(Exercise instructions):
Reproduce all lines of the listing below in which the word "swatch" occurs.

(Source material):
════════

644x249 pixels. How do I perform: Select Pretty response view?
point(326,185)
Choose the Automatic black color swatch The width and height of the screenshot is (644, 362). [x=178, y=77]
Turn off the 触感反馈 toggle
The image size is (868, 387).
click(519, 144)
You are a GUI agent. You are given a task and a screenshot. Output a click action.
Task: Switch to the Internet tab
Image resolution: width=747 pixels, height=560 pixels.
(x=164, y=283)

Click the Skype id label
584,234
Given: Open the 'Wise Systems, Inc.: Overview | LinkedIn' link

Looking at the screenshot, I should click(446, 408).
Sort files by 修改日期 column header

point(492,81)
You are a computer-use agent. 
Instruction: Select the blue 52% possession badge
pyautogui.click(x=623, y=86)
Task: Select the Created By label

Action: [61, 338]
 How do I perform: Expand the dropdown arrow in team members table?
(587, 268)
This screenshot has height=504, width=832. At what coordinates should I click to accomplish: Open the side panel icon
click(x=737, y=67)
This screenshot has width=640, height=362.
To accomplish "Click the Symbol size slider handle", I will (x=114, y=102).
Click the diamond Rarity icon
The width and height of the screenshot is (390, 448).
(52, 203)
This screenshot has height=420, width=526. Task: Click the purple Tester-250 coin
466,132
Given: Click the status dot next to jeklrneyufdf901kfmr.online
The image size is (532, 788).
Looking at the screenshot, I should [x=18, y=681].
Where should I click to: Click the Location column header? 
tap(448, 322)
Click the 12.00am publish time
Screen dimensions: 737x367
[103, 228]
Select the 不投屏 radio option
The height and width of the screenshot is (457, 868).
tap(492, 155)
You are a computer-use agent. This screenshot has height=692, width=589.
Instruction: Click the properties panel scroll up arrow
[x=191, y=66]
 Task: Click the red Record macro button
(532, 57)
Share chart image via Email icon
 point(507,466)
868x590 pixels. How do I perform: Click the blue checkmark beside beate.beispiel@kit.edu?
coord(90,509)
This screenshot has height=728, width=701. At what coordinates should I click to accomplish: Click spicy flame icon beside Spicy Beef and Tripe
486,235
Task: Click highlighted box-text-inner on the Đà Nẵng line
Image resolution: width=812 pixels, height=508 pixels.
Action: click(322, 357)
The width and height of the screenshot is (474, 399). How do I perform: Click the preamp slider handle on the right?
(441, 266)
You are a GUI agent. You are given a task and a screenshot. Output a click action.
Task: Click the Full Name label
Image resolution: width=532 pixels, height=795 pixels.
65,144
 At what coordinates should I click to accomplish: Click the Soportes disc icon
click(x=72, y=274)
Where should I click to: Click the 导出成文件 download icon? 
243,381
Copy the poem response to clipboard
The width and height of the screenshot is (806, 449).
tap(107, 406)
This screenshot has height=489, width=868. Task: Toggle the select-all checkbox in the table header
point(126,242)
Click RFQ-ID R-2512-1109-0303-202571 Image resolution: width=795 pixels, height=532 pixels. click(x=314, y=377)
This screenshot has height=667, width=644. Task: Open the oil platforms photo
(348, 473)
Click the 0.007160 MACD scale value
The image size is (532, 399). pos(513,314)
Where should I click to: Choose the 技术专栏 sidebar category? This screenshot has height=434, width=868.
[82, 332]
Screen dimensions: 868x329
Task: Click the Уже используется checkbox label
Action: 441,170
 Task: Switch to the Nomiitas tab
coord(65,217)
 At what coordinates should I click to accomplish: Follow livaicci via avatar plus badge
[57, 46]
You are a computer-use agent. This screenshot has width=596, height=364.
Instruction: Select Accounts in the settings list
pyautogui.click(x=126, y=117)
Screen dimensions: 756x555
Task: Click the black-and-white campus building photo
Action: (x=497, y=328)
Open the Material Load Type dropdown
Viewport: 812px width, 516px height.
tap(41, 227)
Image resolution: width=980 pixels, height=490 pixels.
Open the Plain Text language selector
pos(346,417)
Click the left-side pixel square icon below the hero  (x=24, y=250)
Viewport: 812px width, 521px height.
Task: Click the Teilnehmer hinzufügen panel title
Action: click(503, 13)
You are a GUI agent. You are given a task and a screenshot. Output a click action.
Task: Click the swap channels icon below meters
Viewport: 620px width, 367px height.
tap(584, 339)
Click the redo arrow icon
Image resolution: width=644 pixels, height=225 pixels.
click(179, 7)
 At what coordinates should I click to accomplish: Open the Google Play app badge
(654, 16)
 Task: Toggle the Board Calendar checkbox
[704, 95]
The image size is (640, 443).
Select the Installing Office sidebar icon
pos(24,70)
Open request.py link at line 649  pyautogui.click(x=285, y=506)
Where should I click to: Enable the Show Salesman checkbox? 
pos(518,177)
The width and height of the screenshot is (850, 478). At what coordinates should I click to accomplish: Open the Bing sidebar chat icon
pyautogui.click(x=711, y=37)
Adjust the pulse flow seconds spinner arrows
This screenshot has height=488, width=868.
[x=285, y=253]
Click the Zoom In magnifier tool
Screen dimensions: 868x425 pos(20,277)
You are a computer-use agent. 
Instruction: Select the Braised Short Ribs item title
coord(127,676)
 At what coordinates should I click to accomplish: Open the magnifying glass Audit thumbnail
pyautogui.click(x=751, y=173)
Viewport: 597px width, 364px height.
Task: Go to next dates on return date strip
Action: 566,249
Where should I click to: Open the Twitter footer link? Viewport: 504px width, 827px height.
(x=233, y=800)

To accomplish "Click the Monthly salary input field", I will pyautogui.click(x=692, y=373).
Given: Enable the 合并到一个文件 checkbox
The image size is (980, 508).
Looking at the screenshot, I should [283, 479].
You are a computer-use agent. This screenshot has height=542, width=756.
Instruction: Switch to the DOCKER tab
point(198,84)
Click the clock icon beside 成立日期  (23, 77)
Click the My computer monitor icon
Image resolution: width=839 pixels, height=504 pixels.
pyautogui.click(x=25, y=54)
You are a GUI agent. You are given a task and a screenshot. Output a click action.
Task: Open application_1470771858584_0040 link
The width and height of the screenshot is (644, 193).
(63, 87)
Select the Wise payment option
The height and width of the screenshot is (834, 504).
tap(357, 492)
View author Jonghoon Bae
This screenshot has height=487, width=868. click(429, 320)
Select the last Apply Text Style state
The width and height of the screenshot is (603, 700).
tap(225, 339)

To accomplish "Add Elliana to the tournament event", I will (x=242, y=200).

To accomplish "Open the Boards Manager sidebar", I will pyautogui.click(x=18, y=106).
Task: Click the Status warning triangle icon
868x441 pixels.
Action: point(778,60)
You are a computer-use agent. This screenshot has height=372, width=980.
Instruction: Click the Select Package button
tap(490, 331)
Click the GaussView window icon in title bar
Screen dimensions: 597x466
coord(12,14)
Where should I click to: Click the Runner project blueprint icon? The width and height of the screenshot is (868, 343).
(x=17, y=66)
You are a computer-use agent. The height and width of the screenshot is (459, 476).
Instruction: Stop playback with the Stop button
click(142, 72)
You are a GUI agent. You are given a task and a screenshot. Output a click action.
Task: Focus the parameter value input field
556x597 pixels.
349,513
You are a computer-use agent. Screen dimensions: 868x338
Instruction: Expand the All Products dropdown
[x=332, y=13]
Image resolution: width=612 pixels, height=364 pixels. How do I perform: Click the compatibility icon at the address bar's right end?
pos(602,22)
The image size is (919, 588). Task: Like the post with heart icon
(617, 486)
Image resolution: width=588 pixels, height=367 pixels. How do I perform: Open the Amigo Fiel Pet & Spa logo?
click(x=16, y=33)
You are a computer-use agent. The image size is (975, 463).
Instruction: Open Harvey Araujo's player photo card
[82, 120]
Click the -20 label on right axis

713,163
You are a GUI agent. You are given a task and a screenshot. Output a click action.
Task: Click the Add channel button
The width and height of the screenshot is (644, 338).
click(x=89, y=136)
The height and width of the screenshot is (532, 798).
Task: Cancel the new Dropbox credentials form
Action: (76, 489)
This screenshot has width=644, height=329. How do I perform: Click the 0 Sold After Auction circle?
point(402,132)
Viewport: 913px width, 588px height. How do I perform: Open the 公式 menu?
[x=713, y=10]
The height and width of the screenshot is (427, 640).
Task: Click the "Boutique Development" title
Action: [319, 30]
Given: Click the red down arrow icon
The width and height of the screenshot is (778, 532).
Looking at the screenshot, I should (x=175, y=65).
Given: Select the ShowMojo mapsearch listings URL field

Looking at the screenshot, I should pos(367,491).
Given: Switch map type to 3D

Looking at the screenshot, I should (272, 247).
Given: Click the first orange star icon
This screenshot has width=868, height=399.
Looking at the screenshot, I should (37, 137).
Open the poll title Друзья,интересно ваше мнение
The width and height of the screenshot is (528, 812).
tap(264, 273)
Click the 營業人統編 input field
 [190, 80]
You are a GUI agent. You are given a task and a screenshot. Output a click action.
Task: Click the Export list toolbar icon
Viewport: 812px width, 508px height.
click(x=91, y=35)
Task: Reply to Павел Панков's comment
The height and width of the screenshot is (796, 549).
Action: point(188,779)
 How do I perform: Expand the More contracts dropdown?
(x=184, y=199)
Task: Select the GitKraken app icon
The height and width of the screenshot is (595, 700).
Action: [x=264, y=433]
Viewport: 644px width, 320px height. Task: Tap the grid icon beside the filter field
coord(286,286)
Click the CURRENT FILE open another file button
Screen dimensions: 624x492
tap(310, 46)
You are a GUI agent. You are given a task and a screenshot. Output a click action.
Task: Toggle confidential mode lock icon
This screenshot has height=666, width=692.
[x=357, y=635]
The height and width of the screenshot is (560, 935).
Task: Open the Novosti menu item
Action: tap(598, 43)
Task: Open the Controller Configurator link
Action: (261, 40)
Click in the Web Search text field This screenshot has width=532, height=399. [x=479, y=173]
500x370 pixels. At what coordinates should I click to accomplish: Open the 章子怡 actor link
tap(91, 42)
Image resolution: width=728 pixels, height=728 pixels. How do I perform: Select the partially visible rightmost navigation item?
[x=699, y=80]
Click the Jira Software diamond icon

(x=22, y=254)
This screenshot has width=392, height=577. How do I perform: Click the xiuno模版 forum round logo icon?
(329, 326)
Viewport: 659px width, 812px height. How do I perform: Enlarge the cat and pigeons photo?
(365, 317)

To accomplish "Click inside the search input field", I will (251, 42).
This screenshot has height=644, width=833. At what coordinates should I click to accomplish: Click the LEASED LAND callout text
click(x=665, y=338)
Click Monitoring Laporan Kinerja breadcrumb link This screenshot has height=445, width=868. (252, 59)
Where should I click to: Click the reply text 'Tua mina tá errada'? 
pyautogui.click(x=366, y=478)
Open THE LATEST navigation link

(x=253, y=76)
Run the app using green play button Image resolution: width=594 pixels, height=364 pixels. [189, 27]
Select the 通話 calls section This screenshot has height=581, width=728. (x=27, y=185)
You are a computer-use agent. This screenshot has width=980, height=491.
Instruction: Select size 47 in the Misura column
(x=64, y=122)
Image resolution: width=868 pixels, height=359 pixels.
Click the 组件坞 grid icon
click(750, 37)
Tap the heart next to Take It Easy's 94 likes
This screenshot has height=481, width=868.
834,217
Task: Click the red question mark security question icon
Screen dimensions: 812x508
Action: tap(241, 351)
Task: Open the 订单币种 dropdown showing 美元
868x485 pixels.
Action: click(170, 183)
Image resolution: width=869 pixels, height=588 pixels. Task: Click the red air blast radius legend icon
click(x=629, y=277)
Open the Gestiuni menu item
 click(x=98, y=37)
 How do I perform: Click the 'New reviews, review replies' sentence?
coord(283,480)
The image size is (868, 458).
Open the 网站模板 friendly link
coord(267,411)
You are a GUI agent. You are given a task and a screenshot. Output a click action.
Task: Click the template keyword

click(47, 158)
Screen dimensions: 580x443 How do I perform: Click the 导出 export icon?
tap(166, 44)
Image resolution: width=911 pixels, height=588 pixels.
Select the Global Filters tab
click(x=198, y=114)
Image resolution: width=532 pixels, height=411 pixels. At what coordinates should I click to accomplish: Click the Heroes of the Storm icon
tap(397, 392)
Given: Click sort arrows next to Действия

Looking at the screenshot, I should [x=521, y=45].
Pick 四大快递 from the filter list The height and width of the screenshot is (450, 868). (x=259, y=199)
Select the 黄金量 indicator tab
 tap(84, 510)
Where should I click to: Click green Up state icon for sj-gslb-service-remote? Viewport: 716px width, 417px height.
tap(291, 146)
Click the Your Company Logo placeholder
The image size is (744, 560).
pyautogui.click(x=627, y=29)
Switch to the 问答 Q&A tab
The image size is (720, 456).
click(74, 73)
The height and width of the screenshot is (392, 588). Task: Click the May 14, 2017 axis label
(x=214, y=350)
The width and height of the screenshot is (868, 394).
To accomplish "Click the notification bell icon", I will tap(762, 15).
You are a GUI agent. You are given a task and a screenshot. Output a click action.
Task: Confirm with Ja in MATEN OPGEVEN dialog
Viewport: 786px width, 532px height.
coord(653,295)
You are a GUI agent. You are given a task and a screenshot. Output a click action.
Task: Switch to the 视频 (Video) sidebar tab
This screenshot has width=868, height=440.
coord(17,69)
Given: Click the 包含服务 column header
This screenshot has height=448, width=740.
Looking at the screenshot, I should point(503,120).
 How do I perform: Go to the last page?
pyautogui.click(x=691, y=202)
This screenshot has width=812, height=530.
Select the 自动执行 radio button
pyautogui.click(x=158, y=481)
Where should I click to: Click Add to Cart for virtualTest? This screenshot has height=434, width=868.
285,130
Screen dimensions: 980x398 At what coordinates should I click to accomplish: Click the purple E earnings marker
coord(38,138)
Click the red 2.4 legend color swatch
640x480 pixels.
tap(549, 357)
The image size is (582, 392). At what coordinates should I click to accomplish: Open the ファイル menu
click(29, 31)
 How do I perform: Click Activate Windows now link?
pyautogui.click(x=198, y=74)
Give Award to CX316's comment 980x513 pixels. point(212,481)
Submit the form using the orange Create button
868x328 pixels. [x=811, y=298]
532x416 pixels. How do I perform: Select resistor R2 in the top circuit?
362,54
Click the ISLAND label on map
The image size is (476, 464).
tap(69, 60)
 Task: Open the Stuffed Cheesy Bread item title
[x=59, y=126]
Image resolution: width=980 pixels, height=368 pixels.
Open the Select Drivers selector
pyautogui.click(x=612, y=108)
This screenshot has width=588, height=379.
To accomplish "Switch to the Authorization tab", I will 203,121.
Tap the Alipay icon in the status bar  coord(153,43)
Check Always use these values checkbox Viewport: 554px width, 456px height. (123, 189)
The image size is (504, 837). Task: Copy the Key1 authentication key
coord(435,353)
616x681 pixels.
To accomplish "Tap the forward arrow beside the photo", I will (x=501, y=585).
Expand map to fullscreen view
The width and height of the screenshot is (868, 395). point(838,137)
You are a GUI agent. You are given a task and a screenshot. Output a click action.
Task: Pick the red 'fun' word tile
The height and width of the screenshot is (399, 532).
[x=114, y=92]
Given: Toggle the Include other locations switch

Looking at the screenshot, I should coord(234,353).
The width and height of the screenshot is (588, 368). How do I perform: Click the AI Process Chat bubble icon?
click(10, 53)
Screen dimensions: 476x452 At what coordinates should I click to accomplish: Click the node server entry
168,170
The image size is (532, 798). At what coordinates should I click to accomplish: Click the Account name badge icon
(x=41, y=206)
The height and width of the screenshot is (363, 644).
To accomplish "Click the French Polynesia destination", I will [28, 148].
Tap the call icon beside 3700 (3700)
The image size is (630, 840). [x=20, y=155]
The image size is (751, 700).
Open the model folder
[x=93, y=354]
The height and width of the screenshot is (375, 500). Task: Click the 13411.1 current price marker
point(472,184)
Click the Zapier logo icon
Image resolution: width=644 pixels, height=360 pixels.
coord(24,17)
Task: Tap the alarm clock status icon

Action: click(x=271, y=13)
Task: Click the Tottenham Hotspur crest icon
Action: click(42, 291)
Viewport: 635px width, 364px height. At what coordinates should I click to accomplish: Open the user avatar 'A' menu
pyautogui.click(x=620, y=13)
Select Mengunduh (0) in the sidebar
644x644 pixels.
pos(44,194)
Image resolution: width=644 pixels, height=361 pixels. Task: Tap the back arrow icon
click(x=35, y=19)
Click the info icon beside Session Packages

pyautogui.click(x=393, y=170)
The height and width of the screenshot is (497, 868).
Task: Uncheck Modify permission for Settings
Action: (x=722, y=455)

════════

(Solution):
Choose the Automatic black color swatch The width and height of the screenshot is (644, 362). [x=178, y=77]
Click the red 2.4 legend color swatch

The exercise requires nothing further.